Re: [RFC PATCH 4/4] x86/mm: write protect (most) page tables

From: Dave Hansen
Date: Wed Aug 25 2021 - 10:59:56 EST


On 8/23/21 8:34 PM, Andy Lutomirski wrote:
>> I would expected this to have leveraged the pte_offset_map/unmap() code
>> to enable/disable write access. Granted, it would enable write access
>> even when only a read is needed, but that could be trivially fixed with
>> having a variant like:
>>
>> pte_offset_map_write()
>> pte_offset_unmap_write()
> I would also like to see a discussion of how races in which multiple
> threads or CPUs access ptes in the same page at the same time.

Yeah, the 32-bit highmem code has a per-cpu mapping area for
kmap_atomic() that lies underneath the pte_offset_map(). Although it's
in the shared kernel mapping, only one CPU uses it.

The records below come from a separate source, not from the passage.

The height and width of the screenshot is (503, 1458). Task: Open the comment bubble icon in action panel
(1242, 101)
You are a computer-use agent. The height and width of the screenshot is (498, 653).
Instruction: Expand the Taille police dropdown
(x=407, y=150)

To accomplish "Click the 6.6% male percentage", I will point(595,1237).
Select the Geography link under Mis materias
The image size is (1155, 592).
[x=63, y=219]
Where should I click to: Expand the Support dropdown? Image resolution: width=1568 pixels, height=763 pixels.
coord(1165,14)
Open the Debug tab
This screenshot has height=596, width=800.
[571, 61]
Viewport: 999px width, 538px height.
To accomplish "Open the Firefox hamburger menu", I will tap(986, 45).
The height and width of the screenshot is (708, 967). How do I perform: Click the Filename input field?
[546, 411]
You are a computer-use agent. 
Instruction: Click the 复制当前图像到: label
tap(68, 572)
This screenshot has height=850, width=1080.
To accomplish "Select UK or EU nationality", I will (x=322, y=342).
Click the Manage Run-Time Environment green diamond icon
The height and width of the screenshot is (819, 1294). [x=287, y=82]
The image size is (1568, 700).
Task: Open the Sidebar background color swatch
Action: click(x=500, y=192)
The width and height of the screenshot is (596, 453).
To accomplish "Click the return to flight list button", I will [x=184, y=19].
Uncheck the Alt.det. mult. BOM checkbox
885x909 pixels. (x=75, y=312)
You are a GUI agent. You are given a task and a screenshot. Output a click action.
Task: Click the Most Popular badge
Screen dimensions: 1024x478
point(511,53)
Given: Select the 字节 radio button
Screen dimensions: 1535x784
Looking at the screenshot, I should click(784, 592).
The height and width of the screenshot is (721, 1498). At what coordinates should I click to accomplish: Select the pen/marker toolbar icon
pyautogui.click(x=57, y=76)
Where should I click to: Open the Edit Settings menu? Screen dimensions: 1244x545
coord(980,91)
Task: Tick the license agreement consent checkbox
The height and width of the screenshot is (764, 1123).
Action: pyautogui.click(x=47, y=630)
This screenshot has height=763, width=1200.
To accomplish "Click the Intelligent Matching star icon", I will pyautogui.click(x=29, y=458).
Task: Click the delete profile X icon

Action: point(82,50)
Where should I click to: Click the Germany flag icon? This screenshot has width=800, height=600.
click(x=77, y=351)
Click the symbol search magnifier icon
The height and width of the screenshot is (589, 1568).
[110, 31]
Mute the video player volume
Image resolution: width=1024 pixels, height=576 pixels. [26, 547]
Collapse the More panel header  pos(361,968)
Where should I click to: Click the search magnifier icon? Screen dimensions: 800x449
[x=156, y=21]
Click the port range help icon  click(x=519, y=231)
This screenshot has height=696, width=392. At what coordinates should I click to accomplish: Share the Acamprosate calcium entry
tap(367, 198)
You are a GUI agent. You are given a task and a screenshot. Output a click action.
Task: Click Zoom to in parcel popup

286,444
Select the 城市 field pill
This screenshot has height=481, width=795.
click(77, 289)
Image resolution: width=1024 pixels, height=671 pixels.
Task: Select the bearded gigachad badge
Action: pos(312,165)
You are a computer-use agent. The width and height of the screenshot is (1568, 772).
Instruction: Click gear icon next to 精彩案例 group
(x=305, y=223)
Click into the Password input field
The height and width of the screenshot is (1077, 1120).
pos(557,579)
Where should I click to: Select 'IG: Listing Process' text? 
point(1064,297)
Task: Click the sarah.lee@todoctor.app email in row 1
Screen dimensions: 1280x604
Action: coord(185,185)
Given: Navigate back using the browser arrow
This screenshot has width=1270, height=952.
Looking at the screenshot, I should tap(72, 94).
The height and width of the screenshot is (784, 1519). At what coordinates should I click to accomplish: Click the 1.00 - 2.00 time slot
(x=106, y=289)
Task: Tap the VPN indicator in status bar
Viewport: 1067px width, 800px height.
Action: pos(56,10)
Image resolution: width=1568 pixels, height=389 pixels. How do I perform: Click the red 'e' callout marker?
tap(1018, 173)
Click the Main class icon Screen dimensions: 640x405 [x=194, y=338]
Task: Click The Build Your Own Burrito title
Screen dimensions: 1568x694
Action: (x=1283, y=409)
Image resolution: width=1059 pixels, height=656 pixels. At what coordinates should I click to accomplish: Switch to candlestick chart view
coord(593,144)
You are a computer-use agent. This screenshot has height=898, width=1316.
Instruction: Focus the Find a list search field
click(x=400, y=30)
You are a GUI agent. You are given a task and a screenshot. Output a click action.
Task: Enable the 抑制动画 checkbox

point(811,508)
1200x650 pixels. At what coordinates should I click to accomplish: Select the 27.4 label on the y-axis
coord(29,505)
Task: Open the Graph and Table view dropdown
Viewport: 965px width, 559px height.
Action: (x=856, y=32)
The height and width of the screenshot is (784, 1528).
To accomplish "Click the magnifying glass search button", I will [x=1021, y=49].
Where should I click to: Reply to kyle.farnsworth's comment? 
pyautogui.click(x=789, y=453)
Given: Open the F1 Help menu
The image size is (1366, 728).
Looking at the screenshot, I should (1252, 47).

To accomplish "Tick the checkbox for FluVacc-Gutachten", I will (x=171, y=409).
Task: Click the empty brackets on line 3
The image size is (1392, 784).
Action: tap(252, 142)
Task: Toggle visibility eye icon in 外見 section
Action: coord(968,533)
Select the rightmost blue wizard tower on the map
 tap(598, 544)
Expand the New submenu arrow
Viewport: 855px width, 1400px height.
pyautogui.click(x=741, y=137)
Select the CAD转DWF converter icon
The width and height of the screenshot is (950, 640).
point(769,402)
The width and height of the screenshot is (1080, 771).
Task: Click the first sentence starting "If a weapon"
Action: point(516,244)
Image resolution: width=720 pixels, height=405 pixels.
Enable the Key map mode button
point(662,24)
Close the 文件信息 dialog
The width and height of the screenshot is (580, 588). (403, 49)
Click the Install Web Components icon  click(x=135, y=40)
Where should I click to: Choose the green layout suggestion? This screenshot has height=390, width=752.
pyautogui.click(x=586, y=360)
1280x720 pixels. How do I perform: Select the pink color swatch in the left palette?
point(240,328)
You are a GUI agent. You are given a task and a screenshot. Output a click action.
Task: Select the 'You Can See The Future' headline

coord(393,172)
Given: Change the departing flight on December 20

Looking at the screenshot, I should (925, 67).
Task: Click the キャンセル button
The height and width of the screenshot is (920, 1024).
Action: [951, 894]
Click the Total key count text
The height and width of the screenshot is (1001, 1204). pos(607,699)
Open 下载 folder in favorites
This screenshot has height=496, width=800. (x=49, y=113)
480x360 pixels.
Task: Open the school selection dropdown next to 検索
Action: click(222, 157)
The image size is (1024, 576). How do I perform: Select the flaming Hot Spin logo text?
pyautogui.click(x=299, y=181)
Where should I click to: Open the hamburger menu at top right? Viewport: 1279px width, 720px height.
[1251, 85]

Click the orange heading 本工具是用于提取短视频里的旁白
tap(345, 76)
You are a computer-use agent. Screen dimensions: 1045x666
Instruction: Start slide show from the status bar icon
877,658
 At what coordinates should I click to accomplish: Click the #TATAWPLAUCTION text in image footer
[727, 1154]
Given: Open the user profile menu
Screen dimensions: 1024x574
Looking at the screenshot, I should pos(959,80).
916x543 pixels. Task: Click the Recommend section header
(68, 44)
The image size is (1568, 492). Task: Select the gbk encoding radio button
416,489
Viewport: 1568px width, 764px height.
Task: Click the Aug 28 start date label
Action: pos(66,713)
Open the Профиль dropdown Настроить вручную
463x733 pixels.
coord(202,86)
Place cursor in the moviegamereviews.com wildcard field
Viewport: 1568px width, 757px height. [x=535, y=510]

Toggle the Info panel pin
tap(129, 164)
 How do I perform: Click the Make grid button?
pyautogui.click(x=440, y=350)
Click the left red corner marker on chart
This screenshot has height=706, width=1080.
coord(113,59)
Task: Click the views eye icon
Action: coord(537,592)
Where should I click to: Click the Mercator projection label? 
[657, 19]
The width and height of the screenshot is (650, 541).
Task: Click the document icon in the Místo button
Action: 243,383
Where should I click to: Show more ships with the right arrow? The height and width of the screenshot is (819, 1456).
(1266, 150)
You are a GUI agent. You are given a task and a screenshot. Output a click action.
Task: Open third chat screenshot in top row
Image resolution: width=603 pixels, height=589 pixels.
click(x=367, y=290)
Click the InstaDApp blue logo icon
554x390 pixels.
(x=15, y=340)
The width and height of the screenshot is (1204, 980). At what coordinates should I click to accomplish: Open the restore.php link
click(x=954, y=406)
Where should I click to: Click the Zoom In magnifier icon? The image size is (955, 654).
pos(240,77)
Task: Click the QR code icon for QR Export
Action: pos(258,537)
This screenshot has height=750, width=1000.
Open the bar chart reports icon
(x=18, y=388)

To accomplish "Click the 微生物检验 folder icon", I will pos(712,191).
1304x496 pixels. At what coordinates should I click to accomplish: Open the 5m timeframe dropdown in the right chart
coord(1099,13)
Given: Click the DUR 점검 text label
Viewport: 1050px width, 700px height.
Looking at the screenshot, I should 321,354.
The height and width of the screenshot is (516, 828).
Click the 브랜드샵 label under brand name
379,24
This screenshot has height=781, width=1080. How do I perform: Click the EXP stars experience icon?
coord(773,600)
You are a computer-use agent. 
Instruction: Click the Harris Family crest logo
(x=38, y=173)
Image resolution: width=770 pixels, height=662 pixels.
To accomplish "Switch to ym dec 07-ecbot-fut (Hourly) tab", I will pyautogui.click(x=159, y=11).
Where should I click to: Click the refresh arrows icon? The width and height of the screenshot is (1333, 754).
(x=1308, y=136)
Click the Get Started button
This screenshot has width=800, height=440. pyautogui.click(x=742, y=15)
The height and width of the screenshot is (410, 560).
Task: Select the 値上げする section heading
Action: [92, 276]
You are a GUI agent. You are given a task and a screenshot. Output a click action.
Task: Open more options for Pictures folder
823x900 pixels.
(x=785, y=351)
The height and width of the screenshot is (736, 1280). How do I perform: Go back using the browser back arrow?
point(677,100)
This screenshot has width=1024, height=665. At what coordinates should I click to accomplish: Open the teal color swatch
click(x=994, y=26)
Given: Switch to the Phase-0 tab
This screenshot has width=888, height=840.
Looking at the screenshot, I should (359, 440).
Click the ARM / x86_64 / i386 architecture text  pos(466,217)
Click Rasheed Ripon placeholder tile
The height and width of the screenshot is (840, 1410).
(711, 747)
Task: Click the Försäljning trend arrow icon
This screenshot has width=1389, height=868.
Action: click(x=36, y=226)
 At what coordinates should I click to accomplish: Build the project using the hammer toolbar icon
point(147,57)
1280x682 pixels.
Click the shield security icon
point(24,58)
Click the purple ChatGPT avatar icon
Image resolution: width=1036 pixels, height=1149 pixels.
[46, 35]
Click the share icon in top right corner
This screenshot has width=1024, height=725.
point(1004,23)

I didn't look at it until you mentioned it, but the code in this set is
just plain buggy if two CPUs do a
enable_pgtable_write()/disable_pgtable_write(). They'll clobber each other:

> +static void pgtable_write_set(void *pg_table, bool set)
> +{
> + int level = 0;
> + pte_t *pte;
> +
> + /*
> + * Skip the page tables allocated from pgt_buf break area and from
> + * memblock
> + */
> + if (!after_bootmem)
> + return;
> + if (!PageTable(virt_to_page(pg_table)))
> + return;
> +
> + pte = lookup_address((unsigned long)pg_table, &level);
> + if (!pte || level != PG_LEVEL_4K)
> + return;
> +
> + if (set) {
> + if (pte_write(*pte))
> + return;
> +
> + WRITE_ONCE(*pte, pte_mkwrite(*pte));
> + } else {
> + if (!pte_write(*pte))
> + return;
> +
> + WRITE_ONCE(*pte, pte_wrprotect(*pte));
> + }
> +}